Turn every line below into a numbered list, skipping any blank lines.

● ● ● ●

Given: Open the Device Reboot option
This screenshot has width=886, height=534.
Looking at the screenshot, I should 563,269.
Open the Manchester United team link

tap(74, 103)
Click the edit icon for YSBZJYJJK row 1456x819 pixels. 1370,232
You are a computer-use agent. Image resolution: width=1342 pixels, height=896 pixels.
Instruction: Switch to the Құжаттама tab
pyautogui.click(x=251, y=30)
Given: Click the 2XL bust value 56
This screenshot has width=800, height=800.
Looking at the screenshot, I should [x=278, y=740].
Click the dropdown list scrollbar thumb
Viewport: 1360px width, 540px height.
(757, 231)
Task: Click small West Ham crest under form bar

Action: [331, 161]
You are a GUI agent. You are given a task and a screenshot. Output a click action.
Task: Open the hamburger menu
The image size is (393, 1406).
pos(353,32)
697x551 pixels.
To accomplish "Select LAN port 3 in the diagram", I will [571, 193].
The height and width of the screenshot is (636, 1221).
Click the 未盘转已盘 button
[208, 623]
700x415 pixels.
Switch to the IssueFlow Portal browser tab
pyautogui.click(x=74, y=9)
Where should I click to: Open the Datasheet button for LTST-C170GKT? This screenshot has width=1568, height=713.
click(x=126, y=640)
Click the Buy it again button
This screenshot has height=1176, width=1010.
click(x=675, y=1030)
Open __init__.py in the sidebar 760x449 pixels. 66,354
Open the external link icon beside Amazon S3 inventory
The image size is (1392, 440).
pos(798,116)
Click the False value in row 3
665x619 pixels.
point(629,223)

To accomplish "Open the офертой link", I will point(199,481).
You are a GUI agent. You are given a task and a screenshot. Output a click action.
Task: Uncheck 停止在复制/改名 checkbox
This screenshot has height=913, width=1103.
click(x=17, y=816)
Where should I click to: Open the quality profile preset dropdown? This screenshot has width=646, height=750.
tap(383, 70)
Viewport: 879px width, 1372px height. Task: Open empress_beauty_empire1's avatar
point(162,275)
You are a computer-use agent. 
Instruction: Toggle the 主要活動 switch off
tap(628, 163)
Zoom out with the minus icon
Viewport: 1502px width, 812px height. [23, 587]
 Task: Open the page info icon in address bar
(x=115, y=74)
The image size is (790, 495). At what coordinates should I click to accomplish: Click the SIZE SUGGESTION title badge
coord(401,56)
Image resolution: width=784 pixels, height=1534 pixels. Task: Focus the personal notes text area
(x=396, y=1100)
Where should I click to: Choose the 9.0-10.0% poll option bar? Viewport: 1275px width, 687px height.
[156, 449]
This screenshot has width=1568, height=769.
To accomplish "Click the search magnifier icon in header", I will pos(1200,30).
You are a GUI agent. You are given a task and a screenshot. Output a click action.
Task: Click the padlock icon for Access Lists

● ● ● ●

§ Expected output
1. Given: Open the Device Reboot option
2. This screenshot has width=886, height=534.
3. Looking at the screenshot, I should 563,269.
4. Open the Manchester United team link
5. tap(74, 103)
6. Click the edit icon for YSBZJYJJK row 1456x819 pixels. 1370,232
7. You are a computer-use agent. Image resolution: width=1342 pixels, height=896 pixels.
8. Instruction: Switch to the Құжаттама tab
9. pyautogui.click(x=251, y=30)
10. Given: Click the 2XL bust value 56
11. This screenshot has width=800, height=800.
12. Looking at the screenshot, I should [x=278, y=740].
13. Click the dropdown list scrollbar thumb
14. Viewport: 1360px width, 540px height.
15. (757, 231)
16. Task: Click small West Ham crest under form bar
17. Action: [331, 161]
18. You are a GUI agent. You are given a task and a screenshot. Output a click action.
19. Task: Open the hamburger menu
20. The image size is (393, 1406).
21. pos(353,32)
22. 697x551 pixels.
23. To accomplish "Select LAN port 3 in the diagram", I will [571, 193].
24. The height and width of the screenshot is (636, 1221).
25. Click the 未盘转已盘 button
26. [208, 623]
27. 700x415 pixels.
28. Switch to the IssueFlow Portal browser tab
29. pyautogui.click(x=74, y=9)
30. Where should I click to: Open the Datasheet button for LTST-C170GKT? This screenshot has width=1568, height=713.
31. click(x=126, y=640)
32. Click the Buy it again button
33. This screenshot has height=1176, width=1010.
34. click(x=675, y=1030)
35. Open __init__.py in the sidebar 760x449 pixels. 66,354
36. Open the external link icon beside Amazon S3 inventory
37. The image size is (1392, 440).
38. pos(798,116)
39. Click the False value in row 3
40. 665x619 pixels.
41. point(629,223)
42. To accomplish "Open the офертой link", I will point(199,481).
43. You are a GUI agent. You are given a task and a screenshot. Output a click action.
44. Task: Uncheck 停止在复制/改名 checkbox
45. This screenshot has height=913, width=1103.
46. click(x=17, y=816)
47. Where should I click to: Open the quality profile preset dropdown? This screenshot has width=646, height=750.
48. tap(383, 70)
49. Viewport: 879px width, 1372px height. Task: Open empress_beauty_empire1's avatar
50. point(162,275)
51. You are a computer-use agent. 
52. Instruction: Toggle the 主要活動 switch off
53. tap(628, 163)
54. Zoom out with the minus icon
55. Viewport: 1502px width, 812px height. [23, 587]
56.  Task: Open the page info icon in address bar
57. (x=115, y=74)
58. The image size is (790, 495). At what coordinates should I click to accomplish: Click the SIZE SUGGESTION title badge
59. coord(401,56)
60. Image resolution: width=784 pixels, height=1534 pixels. Task: Focus the personal notes text area
61. (x=396, y=1100)
62. Where should I click to: Choose the 9.0-10.0% poll option bar? Viewport: 1275px width, 687px height.
63. [156, 449]
64. This screenshot has width=1568, height=769.
65. To accomplish "Click the search magnifier icon in header", I will pos(1200,30).
66. You are a GUI agent. You are given a task and a screenshot. Output a click action.
67. Task: Click the padlock icon for Access Lists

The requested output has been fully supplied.